>> begin
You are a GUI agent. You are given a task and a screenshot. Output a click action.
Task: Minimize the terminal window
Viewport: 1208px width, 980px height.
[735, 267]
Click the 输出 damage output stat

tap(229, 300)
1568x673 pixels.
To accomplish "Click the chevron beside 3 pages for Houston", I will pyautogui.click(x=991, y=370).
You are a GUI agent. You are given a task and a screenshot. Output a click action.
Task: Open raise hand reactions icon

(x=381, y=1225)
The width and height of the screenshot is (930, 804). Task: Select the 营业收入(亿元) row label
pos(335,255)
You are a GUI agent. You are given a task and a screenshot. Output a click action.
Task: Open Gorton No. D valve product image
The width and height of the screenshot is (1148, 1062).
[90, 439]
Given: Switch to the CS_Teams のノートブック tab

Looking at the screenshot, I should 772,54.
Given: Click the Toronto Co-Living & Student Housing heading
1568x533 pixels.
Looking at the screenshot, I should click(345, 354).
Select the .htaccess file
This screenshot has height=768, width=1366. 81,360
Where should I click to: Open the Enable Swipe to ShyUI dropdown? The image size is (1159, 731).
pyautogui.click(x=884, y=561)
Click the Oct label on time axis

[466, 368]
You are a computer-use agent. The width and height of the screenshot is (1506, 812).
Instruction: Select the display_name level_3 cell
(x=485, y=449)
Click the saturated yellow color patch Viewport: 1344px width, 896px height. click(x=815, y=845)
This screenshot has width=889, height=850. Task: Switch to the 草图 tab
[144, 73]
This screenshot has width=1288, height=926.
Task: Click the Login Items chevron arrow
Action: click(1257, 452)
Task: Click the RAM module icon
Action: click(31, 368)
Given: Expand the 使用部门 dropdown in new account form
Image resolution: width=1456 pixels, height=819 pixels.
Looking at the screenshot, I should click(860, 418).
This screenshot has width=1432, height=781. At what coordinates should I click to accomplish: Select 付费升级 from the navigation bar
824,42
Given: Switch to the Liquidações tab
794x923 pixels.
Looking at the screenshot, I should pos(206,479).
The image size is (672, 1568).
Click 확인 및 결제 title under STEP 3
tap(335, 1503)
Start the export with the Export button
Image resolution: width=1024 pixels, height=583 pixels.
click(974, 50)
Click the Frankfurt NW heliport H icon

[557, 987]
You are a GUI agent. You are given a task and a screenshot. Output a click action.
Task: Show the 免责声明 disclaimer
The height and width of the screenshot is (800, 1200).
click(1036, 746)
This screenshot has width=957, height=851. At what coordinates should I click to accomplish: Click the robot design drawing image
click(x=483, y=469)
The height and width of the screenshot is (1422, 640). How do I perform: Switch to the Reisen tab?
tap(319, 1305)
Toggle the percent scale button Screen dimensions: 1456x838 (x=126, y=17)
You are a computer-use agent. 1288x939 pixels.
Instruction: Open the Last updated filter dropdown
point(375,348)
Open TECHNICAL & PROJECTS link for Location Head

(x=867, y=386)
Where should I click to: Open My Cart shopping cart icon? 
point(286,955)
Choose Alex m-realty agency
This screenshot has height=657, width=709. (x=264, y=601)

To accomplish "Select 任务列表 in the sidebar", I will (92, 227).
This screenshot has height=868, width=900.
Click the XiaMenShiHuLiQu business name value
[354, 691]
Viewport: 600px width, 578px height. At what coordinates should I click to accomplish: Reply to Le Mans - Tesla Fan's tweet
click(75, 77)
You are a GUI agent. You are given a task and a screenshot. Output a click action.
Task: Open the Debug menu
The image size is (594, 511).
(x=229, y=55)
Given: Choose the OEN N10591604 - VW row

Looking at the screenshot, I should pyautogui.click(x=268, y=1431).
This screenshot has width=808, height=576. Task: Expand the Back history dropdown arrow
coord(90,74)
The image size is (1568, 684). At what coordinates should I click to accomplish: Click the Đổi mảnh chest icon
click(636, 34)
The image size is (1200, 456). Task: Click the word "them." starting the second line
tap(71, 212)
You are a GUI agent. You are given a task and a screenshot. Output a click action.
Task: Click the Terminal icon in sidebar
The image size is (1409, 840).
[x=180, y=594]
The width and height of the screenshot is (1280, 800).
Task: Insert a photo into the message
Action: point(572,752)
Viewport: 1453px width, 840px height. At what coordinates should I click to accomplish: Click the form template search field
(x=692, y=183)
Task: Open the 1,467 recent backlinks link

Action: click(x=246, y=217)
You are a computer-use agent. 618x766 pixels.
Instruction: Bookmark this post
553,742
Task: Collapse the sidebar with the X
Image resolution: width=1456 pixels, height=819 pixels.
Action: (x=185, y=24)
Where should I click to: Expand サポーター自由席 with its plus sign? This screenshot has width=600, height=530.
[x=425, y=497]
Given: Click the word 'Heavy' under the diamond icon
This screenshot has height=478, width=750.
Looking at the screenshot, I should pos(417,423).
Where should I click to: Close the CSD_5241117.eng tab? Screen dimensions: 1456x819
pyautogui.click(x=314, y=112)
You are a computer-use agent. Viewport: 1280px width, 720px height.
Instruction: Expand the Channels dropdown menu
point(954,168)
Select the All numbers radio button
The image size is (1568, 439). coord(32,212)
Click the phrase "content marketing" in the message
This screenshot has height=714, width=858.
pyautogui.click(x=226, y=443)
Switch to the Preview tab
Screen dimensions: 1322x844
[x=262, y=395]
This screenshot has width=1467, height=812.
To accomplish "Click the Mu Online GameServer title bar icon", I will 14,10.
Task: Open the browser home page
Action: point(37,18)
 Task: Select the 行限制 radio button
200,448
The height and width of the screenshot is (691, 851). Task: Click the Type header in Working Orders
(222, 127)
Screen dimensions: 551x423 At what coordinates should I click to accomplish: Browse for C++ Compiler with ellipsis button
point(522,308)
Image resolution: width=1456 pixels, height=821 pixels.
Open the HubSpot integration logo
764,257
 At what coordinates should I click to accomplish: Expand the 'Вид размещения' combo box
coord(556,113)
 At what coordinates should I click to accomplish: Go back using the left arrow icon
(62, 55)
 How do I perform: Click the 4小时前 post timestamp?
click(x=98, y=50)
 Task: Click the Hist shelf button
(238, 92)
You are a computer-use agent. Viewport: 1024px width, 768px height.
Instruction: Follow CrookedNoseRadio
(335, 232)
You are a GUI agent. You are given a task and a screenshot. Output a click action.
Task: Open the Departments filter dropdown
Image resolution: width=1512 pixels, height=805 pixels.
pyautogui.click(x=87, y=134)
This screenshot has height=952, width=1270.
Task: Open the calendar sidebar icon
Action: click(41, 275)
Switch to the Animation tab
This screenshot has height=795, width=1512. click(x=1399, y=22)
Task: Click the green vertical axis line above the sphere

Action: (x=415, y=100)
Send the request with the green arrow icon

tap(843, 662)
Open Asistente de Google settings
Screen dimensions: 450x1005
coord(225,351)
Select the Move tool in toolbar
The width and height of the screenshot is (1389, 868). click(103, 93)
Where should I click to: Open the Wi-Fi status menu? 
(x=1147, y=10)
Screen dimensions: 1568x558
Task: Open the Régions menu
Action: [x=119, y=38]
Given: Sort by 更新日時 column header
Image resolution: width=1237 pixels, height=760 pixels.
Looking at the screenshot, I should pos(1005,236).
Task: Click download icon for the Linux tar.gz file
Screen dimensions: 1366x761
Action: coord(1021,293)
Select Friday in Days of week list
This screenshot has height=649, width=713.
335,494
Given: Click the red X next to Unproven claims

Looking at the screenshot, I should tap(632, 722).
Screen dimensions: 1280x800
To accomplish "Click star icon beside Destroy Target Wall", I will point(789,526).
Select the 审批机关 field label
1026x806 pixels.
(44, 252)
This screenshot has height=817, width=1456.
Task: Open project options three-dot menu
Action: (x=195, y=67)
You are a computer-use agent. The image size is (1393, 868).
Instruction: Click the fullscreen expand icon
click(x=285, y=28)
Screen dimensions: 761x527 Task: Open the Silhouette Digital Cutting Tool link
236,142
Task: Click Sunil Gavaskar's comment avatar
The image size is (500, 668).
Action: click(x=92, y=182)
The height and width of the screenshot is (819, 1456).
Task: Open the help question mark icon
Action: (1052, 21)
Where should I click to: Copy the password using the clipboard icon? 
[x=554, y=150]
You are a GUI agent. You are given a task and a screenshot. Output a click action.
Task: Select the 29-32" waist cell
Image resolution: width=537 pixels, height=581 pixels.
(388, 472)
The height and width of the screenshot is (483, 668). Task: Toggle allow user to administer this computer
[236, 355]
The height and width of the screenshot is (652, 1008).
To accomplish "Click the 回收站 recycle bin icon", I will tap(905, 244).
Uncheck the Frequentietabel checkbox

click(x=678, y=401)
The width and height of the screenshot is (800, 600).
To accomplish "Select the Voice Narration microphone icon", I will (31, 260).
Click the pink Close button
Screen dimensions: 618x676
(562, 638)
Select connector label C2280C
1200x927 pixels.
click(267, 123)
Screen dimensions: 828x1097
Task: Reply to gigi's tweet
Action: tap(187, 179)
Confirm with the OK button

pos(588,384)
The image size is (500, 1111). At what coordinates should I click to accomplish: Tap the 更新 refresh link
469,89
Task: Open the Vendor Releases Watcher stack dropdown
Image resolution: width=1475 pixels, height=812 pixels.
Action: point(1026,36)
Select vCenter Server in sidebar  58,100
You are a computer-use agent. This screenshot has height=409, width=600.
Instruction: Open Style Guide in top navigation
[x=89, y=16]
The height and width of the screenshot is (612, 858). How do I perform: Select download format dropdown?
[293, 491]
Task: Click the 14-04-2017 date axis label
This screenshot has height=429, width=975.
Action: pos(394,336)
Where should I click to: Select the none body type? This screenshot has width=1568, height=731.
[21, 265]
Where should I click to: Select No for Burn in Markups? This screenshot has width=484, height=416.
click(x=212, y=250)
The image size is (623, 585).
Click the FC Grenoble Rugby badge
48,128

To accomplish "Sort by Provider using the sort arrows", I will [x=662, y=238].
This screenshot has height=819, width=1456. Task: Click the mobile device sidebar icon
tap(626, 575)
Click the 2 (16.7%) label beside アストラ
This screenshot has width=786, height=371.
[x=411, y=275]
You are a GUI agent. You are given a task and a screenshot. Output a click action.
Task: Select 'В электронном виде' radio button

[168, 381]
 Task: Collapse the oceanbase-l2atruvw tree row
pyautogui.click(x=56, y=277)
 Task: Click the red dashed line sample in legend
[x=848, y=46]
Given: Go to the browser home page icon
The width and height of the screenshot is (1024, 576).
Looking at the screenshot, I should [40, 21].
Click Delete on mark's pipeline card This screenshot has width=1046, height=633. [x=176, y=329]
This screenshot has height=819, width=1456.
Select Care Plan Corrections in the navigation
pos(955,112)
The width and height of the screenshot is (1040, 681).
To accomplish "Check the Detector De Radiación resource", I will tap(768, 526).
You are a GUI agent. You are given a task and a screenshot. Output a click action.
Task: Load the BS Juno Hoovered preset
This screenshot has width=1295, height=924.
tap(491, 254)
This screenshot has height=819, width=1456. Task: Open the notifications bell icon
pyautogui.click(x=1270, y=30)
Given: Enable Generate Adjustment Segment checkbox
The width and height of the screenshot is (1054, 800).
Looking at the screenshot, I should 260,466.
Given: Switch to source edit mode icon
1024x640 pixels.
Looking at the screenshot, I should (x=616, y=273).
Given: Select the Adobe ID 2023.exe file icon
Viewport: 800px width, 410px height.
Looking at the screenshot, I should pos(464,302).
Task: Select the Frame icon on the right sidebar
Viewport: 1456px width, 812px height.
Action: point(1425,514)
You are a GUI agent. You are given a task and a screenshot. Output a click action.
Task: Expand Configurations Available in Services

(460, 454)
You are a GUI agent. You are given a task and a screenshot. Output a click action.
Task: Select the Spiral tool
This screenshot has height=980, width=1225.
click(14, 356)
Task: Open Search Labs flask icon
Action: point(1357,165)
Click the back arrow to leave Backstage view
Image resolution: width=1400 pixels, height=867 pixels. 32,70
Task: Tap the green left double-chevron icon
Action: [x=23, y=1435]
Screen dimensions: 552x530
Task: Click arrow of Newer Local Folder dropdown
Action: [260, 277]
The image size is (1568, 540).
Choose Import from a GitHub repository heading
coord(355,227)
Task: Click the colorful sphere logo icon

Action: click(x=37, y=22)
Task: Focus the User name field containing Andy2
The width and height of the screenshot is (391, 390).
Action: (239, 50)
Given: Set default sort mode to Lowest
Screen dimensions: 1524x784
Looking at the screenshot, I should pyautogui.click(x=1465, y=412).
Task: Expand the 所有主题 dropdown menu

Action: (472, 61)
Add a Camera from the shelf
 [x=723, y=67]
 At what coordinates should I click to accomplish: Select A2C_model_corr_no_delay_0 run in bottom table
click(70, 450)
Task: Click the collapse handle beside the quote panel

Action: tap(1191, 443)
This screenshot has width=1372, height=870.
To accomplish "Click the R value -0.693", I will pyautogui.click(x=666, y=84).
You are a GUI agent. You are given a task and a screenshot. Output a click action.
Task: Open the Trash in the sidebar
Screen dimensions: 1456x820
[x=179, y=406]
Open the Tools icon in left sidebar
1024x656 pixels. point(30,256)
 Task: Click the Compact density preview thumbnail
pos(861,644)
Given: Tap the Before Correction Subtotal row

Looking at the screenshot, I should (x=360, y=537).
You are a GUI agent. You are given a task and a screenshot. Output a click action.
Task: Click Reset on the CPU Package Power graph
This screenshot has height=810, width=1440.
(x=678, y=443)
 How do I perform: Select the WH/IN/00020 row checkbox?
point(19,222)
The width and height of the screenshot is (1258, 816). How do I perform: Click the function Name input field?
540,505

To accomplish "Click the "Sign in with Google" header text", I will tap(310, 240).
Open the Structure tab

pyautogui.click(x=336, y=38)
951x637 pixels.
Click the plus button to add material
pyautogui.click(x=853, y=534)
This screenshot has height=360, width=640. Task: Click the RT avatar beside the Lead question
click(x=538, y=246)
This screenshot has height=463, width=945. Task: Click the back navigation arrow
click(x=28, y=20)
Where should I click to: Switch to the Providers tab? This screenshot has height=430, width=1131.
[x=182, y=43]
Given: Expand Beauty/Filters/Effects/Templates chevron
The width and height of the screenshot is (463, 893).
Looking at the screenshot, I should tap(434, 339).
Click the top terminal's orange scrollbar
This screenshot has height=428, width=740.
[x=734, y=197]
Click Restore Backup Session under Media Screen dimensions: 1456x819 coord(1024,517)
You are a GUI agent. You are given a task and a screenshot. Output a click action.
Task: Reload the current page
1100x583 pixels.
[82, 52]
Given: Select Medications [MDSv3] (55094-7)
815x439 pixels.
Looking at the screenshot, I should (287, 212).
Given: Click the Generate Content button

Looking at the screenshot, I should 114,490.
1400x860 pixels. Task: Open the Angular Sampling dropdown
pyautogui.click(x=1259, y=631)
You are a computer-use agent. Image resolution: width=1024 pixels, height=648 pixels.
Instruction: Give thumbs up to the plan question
>> end
__TASK PROMPT__. Copy the lines from the line with "Where should I click to: Select the" to the line with "will [x=662, y=238]." without changing anything.

__RESULT FOR THIS EXERCISE__.
Where should I click to: Select the none body type? This screenshot has width=1568, height=731.
[21, 265]
Where should I click to: Select No for Burn in Markups? This screenshot has width=484, height=416.
click(x=212, y=250)
The image size is (623, 585).
Click the FC Grenoble Rugby badge
48,128

To accomplish "Sort by Provider using the sort arrows", I will [x=662, y=238].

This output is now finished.